**Your goal:**
Of the records that follow, copy only the lines from the line containing "Click the 'Info for chunkers' heading" to the line containing "Task: Toggle the", both included, exactly as written.

**Input records:**
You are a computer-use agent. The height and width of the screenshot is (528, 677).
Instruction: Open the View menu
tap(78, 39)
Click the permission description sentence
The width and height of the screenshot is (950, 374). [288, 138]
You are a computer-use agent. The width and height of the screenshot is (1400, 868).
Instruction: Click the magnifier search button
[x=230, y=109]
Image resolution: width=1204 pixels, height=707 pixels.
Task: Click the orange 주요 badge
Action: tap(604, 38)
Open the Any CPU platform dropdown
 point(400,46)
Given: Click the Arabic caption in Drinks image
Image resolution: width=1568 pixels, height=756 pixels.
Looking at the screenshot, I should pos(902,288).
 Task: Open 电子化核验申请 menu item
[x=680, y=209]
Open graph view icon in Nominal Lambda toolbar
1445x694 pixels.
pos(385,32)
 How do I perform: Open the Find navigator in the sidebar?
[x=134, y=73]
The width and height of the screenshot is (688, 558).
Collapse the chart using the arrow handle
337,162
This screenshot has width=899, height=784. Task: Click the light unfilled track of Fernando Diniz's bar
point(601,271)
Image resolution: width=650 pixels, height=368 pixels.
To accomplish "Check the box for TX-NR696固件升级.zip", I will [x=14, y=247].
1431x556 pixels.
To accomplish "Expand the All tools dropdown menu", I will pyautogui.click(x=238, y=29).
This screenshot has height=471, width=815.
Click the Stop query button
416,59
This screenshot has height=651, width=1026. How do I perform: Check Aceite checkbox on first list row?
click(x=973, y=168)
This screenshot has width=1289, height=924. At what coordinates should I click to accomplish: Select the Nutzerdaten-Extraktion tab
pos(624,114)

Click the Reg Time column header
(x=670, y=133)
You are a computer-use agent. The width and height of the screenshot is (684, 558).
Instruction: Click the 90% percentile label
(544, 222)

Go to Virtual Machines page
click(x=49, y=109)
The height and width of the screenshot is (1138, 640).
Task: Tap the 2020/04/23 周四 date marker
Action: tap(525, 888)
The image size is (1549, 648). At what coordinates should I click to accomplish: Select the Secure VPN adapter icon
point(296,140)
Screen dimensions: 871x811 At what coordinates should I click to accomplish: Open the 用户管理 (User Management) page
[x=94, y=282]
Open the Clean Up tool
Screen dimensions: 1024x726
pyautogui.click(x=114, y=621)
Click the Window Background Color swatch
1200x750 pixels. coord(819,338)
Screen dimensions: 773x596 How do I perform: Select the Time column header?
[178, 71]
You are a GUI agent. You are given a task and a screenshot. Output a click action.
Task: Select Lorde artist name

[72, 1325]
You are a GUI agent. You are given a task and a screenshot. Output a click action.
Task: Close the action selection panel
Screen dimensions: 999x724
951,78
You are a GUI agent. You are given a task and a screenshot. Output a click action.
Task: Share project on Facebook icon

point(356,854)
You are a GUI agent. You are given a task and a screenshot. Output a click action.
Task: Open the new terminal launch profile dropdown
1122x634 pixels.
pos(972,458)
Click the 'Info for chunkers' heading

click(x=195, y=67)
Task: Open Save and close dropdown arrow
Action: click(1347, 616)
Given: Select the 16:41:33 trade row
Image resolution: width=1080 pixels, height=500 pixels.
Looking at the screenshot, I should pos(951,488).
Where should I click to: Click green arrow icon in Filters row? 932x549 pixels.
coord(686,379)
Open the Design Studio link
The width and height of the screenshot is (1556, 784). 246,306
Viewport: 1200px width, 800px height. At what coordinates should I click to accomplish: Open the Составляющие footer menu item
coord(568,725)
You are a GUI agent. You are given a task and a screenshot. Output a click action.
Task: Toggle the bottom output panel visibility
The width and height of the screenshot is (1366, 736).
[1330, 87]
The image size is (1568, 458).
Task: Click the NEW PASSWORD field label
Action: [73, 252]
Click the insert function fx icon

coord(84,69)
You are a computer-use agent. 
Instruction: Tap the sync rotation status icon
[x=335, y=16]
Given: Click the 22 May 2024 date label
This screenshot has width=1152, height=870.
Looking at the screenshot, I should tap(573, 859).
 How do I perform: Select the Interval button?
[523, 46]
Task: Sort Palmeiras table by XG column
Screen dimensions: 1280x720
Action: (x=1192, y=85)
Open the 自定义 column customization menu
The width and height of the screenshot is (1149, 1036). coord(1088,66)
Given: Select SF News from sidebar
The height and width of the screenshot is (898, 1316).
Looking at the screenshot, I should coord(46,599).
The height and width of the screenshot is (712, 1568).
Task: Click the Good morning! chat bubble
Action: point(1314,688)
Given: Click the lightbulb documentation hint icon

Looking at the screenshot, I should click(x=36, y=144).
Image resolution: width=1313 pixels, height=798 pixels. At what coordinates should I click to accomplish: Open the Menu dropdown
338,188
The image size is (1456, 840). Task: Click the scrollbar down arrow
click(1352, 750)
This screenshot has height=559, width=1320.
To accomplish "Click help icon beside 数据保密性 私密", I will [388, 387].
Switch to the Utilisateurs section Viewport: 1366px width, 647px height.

**Exercise response:**
Click the 'Info for chunkers' heading

click(x=195, y=67)
Task: Open Save and close dropdown arrow
Action: click(1347, 616)
Given: Select the 16:41:33 trade row
Image resolution: width=1080 pixels, height=500 pixels.
Looking at the screenshot, I should pos(951,488).
Where should I click to: Click green arrow icon in Filters row? 932x549 pixels.
coord(686,379)
Open the Design Studio link
The width and height of the screenshot is (1556, 784). 246,306
Viewport: 1200px width, 800px height. At what coordinates should I click to accomplish: Open the Составляющие footer menu item
coord(568,725)
You are a GUI agent. You are given a task and a screenshot. Output a click action.
Task: Toggle the bottom output panel visibility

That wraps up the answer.